Collected data ::
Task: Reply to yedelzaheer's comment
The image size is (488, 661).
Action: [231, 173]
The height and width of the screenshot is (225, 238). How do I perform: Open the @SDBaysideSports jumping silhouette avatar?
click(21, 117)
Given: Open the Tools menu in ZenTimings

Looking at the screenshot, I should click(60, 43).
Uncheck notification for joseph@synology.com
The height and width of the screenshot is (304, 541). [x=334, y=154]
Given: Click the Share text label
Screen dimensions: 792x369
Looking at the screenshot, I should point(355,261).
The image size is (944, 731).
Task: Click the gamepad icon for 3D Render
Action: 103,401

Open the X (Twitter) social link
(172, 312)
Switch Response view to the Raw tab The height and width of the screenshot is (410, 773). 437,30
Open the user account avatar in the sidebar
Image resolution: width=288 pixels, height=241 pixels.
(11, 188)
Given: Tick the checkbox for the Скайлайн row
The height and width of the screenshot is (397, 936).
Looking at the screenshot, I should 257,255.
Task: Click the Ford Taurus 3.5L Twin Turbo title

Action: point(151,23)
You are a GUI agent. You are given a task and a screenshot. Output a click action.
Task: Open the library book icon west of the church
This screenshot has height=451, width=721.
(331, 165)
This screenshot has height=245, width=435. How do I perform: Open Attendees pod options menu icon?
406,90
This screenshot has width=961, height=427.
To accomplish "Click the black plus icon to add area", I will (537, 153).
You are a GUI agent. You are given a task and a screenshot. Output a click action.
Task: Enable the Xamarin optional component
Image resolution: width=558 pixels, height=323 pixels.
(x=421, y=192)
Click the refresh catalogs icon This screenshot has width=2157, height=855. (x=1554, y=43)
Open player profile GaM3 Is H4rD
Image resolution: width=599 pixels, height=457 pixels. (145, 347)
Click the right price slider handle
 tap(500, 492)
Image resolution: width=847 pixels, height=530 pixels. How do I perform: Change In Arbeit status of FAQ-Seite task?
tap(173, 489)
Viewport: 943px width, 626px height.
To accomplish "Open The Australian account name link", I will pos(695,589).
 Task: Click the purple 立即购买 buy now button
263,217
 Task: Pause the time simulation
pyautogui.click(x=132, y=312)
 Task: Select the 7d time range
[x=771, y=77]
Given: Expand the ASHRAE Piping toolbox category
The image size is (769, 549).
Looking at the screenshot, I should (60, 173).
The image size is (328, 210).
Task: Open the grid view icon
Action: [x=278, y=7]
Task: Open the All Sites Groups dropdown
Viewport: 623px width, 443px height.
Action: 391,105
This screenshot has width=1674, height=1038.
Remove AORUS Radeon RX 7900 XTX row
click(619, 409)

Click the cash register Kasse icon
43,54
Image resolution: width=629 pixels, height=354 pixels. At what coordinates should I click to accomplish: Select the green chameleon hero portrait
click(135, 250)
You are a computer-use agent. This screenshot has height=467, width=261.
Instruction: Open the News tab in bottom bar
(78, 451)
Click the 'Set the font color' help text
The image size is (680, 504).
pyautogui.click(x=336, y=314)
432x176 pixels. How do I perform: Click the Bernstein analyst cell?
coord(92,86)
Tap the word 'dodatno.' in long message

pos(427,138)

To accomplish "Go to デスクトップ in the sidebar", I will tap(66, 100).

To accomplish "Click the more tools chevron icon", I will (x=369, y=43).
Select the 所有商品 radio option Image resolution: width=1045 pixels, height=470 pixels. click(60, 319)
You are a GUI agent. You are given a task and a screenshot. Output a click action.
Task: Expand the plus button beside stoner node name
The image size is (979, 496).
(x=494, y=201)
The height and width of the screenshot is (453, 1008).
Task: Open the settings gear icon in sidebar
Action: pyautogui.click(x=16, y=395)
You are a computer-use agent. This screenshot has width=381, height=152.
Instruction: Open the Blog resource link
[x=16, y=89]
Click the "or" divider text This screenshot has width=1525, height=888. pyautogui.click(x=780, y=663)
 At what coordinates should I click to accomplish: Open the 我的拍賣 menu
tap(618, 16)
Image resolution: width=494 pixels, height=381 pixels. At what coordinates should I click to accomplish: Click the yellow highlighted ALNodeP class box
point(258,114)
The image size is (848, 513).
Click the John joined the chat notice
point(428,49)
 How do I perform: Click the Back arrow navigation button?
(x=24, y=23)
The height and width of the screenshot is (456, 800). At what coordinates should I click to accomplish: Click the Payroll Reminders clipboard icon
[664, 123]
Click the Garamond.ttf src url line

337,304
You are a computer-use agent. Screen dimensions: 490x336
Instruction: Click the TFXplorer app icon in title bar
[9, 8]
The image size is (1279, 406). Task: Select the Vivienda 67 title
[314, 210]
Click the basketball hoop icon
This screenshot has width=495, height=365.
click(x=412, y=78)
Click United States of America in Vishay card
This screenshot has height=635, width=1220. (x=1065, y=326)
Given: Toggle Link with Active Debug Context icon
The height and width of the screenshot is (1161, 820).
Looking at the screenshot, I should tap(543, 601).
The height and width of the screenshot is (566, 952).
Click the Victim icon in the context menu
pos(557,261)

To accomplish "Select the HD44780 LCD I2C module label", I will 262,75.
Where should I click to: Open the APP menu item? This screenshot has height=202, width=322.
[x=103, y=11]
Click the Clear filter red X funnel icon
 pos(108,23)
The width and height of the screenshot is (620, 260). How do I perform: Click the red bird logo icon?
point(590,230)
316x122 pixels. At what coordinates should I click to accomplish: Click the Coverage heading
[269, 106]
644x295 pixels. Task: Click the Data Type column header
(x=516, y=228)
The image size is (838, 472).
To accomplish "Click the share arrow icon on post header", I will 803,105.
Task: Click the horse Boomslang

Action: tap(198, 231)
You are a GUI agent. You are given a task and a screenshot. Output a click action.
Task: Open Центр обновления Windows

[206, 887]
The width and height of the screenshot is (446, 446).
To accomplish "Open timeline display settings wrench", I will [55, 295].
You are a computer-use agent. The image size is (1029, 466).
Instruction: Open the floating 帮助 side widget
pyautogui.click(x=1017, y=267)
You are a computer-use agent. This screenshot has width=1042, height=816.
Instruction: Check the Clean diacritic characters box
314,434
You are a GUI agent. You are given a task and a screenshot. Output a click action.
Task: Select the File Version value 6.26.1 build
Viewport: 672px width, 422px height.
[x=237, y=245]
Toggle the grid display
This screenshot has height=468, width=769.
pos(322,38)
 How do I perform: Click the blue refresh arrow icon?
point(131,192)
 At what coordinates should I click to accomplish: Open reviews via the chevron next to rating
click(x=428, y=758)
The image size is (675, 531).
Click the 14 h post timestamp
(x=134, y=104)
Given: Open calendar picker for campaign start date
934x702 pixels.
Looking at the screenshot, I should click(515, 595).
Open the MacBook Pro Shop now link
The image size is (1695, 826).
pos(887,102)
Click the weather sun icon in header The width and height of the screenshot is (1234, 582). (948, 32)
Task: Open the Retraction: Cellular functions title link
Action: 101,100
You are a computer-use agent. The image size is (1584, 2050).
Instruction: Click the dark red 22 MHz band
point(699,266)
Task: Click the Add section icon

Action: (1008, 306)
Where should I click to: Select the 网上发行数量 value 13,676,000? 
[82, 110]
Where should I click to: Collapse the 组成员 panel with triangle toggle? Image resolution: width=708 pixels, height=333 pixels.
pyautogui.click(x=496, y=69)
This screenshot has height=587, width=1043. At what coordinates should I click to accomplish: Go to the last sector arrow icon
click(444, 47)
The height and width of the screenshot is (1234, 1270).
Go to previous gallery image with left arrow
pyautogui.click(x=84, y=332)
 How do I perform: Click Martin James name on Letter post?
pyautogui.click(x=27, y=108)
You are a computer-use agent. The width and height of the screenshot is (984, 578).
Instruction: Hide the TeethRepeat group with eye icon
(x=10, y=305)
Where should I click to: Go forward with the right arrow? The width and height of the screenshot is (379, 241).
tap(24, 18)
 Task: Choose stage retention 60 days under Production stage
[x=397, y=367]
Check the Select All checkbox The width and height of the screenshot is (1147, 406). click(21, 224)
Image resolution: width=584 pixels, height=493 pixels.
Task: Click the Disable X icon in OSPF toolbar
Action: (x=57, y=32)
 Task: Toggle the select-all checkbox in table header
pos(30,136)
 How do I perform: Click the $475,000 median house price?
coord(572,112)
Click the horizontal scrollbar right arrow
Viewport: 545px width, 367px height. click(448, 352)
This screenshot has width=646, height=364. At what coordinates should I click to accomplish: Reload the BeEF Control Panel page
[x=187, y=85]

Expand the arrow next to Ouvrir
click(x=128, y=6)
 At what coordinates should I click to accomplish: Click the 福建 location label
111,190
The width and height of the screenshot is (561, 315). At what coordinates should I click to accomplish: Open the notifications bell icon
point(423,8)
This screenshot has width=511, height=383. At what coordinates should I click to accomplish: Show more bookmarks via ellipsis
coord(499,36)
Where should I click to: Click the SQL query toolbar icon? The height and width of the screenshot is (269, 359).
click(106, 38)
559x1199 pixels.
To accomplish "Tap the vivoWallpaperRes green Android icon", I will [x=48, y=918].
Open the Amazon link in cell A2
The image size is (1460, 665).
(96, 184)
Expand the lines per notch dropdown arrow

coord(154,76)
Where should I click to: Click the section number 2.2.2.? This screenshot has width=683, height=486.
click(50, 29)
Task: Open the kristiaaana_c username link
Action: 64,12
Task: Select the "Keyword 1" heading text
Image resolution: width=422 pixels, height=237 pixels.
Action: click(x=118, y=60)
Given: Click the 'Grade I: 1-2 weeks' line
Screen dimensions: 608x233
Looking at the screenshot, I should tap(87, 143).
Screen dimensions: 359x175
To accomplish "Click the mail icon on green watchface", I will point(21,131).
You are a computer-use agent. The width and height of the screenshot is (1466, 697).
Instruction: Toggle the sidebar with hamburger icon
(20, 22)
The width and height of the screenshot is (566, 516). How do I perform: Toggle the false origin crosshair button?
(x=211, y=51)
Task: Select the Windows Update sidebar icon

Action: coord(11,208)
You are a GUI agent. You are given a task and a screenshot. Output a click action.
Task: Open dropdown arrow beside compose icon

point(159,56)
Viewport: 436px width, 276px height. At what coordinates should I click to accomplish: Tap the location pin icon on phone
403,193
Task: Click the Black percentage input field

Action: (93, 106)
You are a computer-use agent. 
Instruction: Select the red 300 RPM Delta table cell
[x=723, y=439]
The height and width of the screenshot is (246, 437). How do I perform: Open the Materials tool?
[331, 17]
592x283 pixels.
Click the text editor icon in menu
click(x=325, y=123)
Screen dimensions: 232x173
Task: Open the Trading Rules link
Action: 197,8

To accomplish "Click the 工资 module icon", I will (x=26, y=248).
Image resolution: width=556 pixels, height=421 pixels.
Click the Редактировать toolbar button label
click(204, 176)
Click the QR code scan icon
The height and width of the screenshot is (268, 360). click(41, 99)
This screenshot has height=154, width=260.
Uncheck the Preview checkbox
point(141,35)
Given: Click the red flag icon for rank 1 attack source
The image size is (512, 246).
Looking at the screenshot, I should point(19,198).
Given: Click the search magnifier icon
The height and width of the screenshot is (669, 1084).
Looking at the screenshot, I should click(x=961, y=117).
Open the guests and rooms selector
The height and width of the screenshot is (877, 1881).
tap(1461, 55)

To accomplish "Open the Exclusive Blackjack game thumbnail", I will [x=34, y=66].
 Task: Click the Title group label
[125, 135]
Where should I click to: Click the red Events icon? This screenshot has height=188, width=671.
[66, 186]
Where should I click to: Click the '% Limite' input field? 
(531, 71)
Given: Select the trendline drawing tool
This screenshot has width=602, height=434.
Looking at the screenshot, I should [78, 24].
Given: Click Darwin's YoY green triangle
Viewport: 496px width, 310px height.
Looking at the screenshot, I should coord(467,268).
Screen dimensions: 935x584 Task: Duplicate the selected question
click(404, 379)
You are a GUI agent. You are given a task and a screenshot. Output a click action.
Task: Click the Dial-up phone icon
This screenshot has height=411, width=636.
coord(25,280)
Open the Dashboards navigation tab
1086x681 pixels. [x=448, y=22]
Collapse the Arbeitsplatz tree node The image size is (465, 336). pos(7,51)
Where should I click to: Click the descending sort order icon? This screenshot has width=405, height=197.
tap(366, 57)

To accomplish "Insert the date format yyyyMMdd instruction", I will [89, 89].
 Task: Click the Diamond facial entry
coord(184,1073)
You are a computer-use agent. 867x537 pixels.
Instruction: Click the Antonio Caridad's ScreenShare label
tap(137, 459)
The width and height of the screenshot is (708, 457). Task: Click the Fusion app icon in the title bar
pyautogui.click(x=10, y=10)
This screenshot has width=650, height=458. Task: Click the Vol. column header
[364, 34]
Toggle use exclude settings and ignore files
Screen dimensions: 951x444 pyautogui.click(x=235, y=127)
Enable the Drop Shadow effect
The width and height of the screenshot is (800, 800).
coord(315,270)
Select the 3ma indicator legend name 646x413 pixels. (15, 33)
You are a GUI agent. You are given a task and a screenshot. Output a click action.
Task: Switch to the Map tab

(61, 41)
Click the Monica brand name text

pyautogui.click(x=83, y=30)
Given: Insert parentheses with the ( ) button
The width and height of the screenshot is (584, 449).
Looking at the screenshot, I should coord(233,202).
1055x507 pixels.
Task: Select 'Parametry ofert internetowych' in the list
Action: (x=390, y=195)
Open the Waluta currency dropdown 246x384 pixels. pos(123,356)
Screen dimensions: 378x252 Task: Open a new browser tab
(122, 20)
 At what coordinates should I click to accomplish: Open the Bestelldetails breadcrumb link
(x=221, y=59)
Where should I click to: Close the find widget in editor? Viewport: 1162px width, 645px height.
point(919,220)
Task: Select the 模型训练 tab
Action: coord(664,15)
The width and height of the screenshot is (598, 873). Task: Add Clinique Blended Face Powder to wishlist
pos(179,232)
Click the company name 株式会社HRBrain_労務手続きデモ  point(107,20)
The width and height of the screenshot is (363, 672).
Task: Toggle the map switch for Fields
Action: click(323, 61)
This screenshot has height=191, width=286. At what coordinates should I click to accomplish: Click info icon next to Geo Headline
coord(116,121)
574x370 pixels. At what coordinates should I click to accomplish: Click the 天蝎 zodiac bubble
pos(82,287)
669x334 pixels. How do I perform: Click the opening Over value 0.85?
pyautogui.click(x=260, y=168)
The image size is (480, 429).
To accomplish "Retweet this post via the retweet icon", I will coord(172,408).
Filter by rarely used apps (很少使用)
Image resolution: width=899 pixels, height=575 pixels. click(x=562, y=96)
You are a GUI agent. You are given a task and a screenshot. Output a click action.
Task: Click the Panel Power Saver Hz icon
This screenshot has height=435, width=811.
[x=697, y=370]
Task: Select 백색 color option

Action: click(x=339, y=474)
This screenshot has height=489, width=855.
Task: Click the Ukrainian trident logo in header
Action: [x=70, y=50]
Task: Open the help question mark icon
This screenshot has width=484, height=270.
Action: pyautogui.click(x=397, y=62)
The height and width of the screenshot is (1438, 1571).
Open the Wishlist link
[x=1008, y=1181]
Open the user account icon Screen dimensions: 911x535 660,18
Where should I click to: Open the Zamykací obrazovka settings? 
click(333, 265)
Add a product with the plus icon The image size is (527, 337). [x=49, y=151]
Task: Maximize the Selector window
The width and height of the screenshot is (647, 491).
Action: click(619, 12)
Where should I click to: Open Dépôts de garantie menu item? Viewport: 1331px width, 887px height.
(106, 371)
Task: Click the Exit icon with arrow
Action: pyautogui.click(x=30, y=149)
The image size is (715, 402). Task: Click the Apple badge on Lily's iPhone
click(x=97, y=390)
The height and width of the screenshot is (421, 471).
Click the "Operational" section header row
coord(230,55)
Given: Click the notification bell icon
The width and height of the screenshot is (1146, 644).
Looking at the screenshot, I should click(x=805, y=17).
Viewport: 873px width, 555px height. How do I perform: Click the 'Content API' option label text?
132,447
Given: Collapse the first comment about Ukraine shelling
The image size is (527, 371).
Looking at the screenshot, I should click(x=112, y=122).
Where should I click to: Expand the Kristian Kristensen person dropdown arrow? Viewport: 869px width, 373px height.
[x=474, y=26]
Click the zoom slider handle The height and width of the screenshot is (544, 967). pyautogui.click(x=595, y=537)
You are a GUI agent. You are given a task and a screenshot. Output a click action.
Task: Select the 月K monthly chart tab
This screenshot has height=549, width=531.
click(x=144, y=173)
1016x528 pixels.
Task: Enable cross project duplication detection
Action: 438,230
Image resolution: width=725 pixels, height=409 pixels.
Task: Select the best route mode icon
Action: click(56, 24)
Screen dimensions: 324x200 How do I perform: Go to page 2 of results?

Exercise objective :: Copy each line above containing the string "plus".

Answer space ::
To accomplish "Click the black plus icon to add area", I will (537, 153).
Task: Expand the plus button beside stoner node name
Add a product with the plus icon The image size is (527, 337). [x=49, y=151]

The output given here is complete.